After surprising forecasters by growing at a much faster-than expected 2.5 percent annualized rate in the first quarter of the year, growth is seen slipping to 1.6 percent in the second quarter, then rising steadily.
The quarterly poll of 31 economists taken over the past week pegged Canada's 2013 growth rate at 1.7 percent, up from the 1.6 percent predicted in a similar survey taken three months ago.
Analysts slightly upgraded their forecasts due to the strong first quarter and expectations the improving U.S. economy will boost exports.
"We do anticipate ... a speeding up in growth for Canada starting in the latter part of this year and moving into 2014, and much of that will have to do with rebounding U.S. demand," said Emanuella Enenajor, an economist at CIBC World Markets.
Recent U.S. data releases, particularly stronger employment numbers, have painted a brighter outlook for the world's biggest economy and Canada's largest trading partner.

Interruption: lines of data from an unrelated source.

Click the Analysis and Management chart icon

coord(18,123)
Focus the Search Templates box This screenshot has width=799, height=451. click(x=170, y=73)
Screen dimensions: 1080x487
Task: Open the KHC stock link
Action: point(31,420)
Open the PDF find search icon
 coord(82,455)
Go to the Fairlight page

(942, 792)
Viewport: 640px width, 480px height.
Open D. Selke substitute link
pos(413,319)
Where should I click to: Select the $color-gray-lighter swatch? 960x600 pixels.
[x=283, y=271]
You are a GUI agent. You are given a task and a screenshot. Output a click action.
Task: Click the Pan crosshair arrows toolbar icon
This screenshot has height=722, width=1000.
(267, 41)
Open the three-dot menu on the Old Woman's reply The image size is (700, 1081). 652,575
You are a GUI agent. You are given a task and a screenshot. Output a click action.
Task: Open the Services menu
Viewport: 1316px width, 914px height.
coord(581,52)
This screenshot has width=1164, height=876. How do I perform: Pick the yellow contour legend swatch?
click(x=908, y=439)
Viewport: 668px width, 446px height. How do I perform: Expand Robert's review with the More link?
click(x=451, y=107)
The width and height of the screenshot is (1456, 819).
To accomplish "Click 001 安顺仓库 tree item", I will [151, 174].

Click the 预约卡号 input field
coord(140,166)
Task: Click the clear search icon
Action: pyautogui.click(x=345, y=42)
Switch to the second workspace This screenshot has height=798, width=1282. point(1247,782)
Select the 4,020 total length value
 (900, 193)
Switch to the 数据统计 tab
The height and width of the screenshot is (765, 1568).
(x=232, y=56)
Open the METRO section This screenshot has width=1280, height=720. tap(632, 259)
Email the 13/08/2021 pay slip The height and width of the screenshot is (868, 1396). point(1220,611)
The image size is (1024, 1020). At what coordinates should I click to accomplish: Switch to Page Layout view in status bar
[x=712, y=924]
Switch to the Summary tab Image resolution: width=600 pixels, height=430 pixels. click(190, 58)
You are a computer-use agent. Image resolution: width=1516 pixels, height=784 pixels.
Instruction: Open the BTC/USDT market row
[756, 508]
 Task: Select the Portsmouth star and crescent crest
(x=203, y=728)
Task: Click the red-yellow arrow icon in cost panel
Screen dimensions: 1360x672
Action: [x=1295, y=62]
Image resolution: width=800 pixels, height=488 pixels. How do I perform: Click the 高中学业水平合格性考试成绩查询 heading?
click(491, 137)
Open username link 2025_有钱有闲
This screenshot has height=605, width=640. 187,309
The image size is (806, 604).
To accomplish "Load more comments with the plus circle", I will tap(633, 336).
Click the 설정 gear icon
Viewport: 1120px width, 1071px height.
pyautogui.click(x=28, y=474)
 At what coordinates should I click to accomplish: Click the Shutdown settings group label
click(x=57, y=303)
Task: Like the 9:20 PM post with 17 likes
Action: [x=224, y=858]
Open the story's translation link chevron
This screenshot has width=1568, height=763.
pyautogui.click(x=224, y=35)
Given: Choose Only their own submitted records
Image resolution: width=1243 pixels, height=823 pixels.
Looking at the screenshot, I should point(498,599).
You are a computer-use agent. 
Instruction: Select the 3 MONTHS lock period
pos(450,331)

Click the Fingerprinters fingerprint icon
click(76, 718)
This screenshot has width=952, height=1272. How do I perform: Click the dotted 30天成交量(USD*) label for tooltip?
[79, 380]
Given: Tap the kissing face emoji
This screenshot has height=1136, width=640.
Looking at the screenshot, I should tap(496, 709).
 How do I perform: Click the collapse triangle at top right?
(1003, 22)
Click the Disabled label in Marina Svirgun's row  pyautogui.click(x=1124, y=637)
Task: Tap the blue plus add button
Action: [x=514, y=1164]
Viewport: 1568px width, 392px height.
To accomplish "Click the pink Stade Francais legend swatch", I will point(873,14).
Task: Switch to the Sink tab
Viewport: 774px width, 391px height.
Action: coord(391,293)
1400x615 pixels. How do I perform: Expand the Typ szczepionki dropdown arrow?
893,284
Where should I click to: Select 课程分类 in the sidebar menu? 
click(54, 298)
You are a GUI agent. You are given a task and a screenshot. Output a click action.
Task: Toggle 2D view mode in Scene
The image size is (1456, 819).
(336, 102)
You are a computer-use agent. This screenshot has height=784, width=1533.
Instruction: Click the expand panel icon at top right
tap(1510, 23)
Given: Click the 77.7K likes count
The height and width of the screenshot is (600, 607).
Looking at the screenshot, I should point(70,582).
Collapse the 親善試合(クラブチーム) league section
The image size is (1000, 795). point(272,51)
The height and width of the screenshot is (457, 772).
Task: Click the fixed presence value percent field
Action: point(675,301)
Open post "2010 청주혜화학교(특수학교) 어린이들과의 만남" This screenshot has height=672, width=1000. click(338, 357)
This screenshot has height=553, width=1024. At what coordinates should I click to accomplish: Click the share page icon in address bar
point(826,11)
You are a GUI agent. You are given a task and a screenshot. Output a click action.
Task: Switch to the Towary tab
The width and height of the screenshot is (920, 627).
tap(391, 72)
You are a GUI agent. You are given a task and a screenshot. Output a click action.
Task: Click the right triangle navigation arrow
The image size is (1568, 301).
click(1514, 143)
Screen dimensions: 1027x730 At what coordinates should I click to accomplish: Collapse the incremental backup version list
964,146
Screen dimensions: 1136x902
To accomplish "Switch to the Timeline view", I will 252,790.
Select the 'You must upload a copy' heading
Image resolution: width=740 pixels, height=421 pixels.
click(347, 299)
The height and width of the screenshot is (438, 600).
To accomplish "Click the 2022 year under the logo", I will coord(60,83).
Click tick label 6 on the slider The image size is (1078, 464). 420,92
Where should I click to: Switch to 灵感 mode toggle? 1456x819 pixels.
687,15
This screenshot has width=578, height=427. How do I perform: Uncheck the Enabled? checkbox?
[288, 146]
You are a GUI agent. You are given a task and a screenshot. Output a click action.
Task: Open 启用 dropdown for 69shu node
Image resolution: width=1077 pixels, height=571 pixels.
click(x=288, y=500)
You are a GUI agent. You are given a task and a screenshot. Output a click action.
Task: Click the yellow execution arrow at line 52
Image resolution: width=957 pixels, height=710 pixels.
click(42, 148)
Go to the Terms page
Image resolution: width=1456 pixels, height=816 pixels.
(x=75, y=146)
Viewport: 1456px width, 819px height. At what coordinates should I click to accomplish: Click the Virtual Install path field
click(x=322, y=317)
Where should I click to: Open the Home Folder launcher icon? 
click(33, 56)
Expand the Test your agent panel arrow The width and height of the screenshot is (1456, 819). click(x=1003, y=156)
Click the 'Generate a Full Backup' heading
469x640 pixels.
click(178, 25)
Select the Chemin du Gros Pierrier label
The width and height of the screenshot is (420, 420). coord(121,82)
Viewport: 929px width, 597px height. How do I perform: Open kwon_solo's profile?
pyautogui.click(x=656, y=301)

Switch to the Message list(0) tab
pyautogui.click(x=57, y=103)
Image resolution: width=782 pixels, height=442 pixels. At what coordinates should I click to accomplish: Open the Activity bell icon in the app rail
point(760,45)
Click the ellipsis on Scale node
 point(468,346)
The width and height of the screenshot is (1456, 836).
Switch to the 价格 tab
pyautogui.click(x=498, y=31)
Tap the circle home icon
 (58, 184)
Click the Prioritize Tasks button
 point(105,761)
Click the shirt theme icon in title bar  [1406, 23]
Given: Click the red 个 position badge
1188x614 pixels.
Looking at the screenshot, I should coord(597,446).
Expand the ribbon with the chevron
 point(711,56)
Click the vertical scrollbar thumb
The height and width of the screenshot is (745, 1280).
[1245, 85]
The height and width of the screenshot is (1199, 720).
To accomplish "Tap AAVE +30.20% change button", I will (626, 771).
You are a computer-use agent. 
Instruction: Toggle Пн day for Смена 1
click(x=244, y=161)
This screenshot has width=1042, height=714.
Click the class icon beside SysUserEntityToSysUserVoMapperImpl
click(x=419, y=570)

Economic growth across the border will average a higher 1.8 percent this year and quicken further to 2.7 percent next year, the July quarterly U.S. poll showed on Thursday. <ECILT/US>
By contrast, economists revised their 2014 Canadian growth forecasts, projecting a smaller rebound. Canada's economy is expected to grow 2.3 percent in 2014, down from April's 2.4 percent forecast.
"This is that rotation story that's waiting to happen, where exports can start to contribute a little bit more positively to growth and can allow the domestic economy that had done a lot of the heavy lifting earlier on in the recovery to fade a little bit," said David Tulk, chief macro strategist at TD Securities.
Canada's economy recovered more quickly from the financial crisis than its U.S. counterpart as domestic demand helped offset weak exports. This was partly due to a housing boom fuelled by record low borrowing costs.
But that boom began to fade last July after the government, fearing a bubble, tightened mortgage rules. Record high household debt levels also began to weigh on consumer spending.
Even as the U.S. housing market has begun to display clear signs of a recovery, the outlook for the Canadian market has cooled. That is because it never had a correction.
Economists in the poll expect construction to start on 179,000 homes this year, up from the 175,000 they forecast in April. They expect 174,000 homes to be built next year, a tad higher than the 171,000 predicted three months ago.
This would be well below 2012, when more than 200,000 homes were begun.
Even so, after nearly a year of cooling sales and concern that Canada could have a U.S.-style housing crash, demand has returned in some key markets.
"We are seeing clear signs of stabilization in the housing market in Canada, which means that the housing market might be less of a headwind for the economy than some analysts thought," said Sal Guatieri, senior economist at BMO Capital Markets.
Inflation is also expected to rise at a slower pace than previously expected. The poll's median shows headline inflation will rise by 1.2 percent this year and 1.8 percent next, lower than the 1.5 percent and 1.9 percent predicted three months ago.
In a separate poll conducted earlier this week, economists and strategists expected low inflation and slow growth to keep an interest rate hike by the Bank of Canada at bay until the fourth quarter of 2014. <CA/POLL>
"Canada has probably experienced the best part of its recovery. It's starting to slow a little bit and probably starting to converge towards some of the growth rates that we see in other parts of the world," said TD Securities' Tulk.